Download or read book The Price of Panic written by Jay W. Richards and published by Simon and Schuster. This book was released on 2020-10-13 with total page 173 pages. Available in PDF, EPUB and Kindle. Book excerpt: WHAT JUST HAPPENED? The human cost of the emergency response to COVID-19 has far outweighed the benefits. That’s the sobering verdict of a trio of scholars—a biologist, a statistician, and a philosopher— in this comprehensive assessment of the worst panic-induced disaster in history. As the media fanned the flames of panic, government officials and a new elite of scientific experts ignored the established protocols for mitigating a dangerous disease. Instead, they shut down the world economy, closed every school, confined citizens to their homes, and threatened to enforce a regime of extreme social distancing indefinitely. And the American public—amazingly enough—complied without protest. Modestly but relentlessly focused on what we know and don’t know about the coronavirus, Douglas Axe, William M. Briggs, and Jay W. Richards demonstrate in this eye-opening study what real experts can contribute when a pandemic strikes. In the early spring of 2020, the panic of government officials, the hysteria of the media, and the hubris of suddenly powerful scientists produced a worldwide calamity. The Price of Panic is the essential book for understanding what happened and how to avoid repeating our deadly mistakes.

Megadisasters

Megadisasters
Author :
Publisher : Princeton University Press
Total Pages : 214
Release :
ISBN-10 : 9780691133508
ISBN-13 : 0691133506
Rating : 4/5 (08 Downloads)

Book Synopsis Megadisasters by : Florin Diacu

Download or read book Megadisasters written by Florin Diacu and published by Princeton University Press. This book was released on 2010 with total page 214 pages. Available in PDF, EPUB and Kindle. Book excerpt: The history and science behind efforts to predict major disasters, from tsunamis to stock market crashes Can we predict cataclysmic disasters such as earthquakes, volcanic eruptions, or stock market crashes? The Indian Ocean tsunami of 2004 claimed more than 200,000 lives. Hurricane Katrina killed over 1,800 people and devastated the city of New Orleans. The recent global financial crisis has cost corporations and ordinary people around the world billions of dollars. Megadisasters is a book that asks why catastrophes such as these catch us by surprise, and reveals the history and groundbreaking science behind efforts to forecast major disasters and minimize their destruction. Each chapter of this exciting and eye-opening book explores a particular type of cataclysmic event and the research surrounding it, including earthquakes, tsunamis, volcanic eruptions, hurricanes, rapid climate change, collisions with asteroids or comets, pandemics, and financial crashes. Florin Diacu tells the harrowing true stories of people impacted by these terrible events, and of the scientists racing against time to predict when the next big disaster will strike.
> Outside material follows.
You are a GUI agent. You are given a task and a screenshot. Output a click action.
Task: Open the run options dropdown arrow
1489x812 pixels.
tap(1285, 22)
He describes the mathematical models that are so critical to understanding the laws of nature and foretelling potentially lethal phenomena, the history of modeling and its prospects for success in the future, and the enormous challenges to scientific prediction posed by the chaos phenomenon, which is the high instability that underlies many processes around us. Yielding new insights into the perils that can touch every one of us, Megadisasters shows how the science of predicting disasters holds the promise of a safer and brighter tomorrow.